---
language:
  - en
  - hi
  - bn
  - ta
  - te
  - mr
  - gu
  - kn
  - ml
  - pa
  - or
  - as
  - ur
  - sa
  - ne
  - sd
  - kok
  - mai
  - doi
  - mni
  - sat
  - ks
  - bo
library_name: transformers
license: apache-2.0
pipeline_tag: text-generation
---

![image](https://cdn-uploads.huggingface.co/production/uploads/60270a7c32856987162c641a/SivoCJWJqex41oprnwyuK.png)

Want a bigger model? Download [Sarvam-105B](https://huggingface.co/sarvamai/sarvam-105b-fp8)!

## Index

1. [Introduction](#introduction)  
2. [Architecture](#architecture)  
3. [Inference](#inference)  
   - [SGLang](https://github.com/sgl-project/sglang)
   - [vLLM](https://github.com/vllm-project/vllm)
4. [Citation](#citation)  

## Introduction

**Sarvam-30B** is an advanced Mixture-of-Experts (MoE) model with 2.4B non-embedding active parameters, designed primarily for practical deployment. It combines strong reasoning, reliable coding ability, and best-in-class conversational quality across Indian languages. Sarvam-30B is built to run reliably in resource-constrained environments and can handle multilingual voice calls while performing tool calls.

This repository provides **FP8 quantized weights** for Sarvam-30B, enabling efficient deployment with reduced memory footprint and faster inference while preserving model quality. The weights are quantized using FP8 (E4M3) format via NVIDIA's ModelOpt toolkit.

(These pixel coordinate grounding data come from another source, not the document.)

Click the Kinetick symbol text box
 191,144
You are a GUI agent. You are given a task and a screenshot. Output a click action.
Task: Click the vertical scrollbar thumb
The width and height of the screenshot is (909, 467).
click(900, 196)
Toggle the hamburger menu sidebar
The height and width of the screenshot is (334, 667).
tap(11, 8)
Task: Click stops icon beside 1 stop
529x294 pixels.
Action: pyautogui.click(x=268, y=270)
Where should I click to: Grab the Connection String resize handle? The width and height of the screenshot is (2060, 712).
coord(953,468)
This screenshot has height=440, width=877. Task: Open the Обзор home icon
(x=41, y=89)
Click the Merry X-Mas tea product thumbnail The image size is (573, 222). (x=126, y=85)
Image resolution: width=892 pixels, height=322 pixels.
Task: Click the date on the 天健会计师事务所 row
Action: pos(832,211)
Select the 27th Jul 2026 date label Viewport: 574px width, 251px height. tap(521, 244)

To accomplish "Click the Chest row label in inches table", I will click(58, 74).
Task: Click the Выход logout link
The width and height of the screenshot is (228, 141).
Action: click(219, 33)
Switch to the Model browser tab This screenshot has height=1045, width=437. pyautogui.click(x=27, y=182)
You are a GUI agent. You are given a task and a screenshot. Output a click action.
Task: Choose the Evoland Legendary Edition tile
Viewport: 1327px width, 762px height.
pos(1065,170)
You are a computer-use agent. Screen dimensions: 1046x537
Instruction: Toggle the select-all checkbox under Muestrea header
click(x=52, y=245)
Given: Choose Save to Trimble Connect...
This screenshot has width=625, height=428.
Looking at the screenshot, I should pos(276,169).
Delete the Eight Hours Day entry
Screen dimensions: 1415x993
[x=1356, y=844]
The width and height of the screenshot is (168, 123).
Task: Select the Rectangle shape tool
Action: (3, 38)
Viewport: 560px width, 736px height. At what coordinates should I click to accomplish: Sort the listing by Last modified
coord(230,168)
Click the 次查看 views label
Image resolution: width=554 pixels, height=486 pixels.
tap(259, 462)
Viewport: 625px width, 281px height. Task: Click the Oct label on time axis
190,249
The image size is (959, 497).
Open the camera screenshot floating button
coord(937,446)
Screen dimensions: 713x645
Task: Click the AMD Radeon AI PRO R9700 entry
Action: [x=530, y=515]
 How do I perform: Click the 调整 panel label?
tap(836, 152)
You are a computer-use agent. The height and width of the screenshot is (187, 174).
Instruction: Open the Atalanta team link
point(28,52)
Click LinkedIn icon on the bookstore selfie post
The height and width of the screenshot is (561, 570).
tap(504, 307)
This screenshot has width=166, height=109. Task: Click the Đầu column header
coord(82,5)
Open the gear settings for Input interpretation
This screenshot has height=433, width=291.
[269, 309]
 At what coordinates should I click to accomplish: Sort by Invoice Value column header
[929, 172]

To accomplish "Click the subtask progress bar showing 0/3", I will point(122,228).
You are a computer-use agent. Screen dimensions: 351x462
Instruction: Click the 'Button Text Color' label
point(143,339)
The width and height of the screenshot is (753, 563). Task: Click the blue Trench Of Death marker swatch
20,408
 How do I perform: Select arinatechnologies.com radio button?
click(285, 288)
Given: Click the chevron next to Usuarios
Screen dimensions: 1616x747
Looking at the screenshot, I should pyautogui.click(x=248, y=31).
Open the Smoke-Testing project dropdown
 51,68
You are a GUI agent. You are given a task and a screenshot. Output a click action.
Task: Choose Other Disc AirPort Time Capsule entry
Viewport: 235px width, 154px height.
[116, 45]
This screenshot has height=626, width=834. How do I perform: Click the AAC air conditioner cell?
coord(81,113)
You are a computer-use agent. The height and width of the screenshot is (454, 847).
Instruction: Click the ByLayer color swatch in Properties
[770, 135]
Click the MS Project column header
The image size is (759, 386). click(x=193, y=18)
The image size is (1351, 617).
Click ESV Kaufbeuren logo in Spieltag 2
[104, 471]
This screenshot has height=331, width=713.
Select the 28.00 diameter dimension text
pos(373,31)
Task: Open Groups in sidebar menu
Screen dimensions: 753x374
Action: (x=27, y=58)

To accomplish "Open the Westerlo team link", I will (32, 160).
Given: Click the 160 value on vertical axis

A major focus during training was the Indian context and languages, resulting in **state-of-the-art performance across 22 Indian languages** for its model size.

Sarvam-30B is open-sourced under the **Apache License**. For more details, see our [blog](https://www.sarvam.ai/blogs/sarvam-30b-105b).

## Architecture

The 30B MoE model is designed for throughput and memory efficiency. It uses 19 layers, a dense FFN `intermediate_size` of 8192, `moe_intermediate_size` of 1024, top-6 routing, grouped KV heads (`num_key_value_heads=4`), and an extremely high rope_theta (`8e6`) for long-context stability without RoPE scaling. It has 128 experts with a shared expert, a routed scaling factor of 2.5, and auxiliary-loss-free router balancing. The 30B model focuses on throughput and memory efficiency through fewer layers, grouped KV attention, and smaller experts.

## Inference

<details>
  <summary>SGLang</summary>

**Install latest SGLang from source**

```bash
git clone https://github.com/sgl-project/sglang.git
cd sglang
pip install -e "python[all]"
```

**Launch Server**

```bash
sglang serve --model-path sarvamai/sov_30b_fp8 \
  --port 3002 --host 0.0.0.0 \
  --mem-fraction-static 0.70 \
  --trust-remote-code \
  --tp 2 \
  --enable-dp-attention --dp 2 \
  --prefill-attention-backend fa3 \
  --decode-attention-backend fa3 \
  --ep 2 \
  --tool-call-parser glm45 \
  --reasoning-parser glm45 \
  --quantization modelopt_fp8 \
  --kv-cache-dtype fp8_e4m3
```
</details>

<details>
  <summary>vLLM</summary>

Note: currently a PR is open for native support for the Sarvam models in vLLM ([link](https://github.com/vllm-project/vllm/pull/33942)). Therefore, we have 2 options here.

#### Option 1: install from source (hard)

* Use the custom fork here: [link](https://github.com/rahul-sarvam/vllm)
* Follow the instructions here to install from source: [link](https://docs.vllm.ai/en/latest/getting_started/installation/gpu/index.html#build-wheel-from-source)

#### Option 2: hot-patch (easy)

* Run [hotpatch_vllm.py](./hotpatch_vllm.py)
* This will do the following:
  * install vllm=0.15.0
  * add 2 model entries to `registry.py`
  * download the model executors for `sarvam-105b` and `sarvam-30b`

Once this is done, you can launch the vLLM server.

> **Important**: You must set `VLLM_USE_FLASHINFER_MOE_FP8=0` as an environment variable, otherwise the server will get stuck during compilation and crash.

```bash
VLLM_USE_FLASHINFER_MOE_FP8=0 vllm serve sarvamai/sarvam-30b-fp8 \
  --trust-remote-code \
  --tensor-parallel-size 2 \
  --quantization modelopt \
  --kv-cache-dtype fp8 \
  --port 3002
```
</details>

## Citation
```
@misc{sarvam_sovereign_models,
  title        = {Introducing Sarvam's Sovereign Models},
  author       = {{Sarvam Foundation Models Team}},
  year         = {2026},
  howpublished = {\url{https://www.sarvam.ai/blogs/sarvam-30b-105b}},
  note         = {Accessed: 2026-03-03}
}
```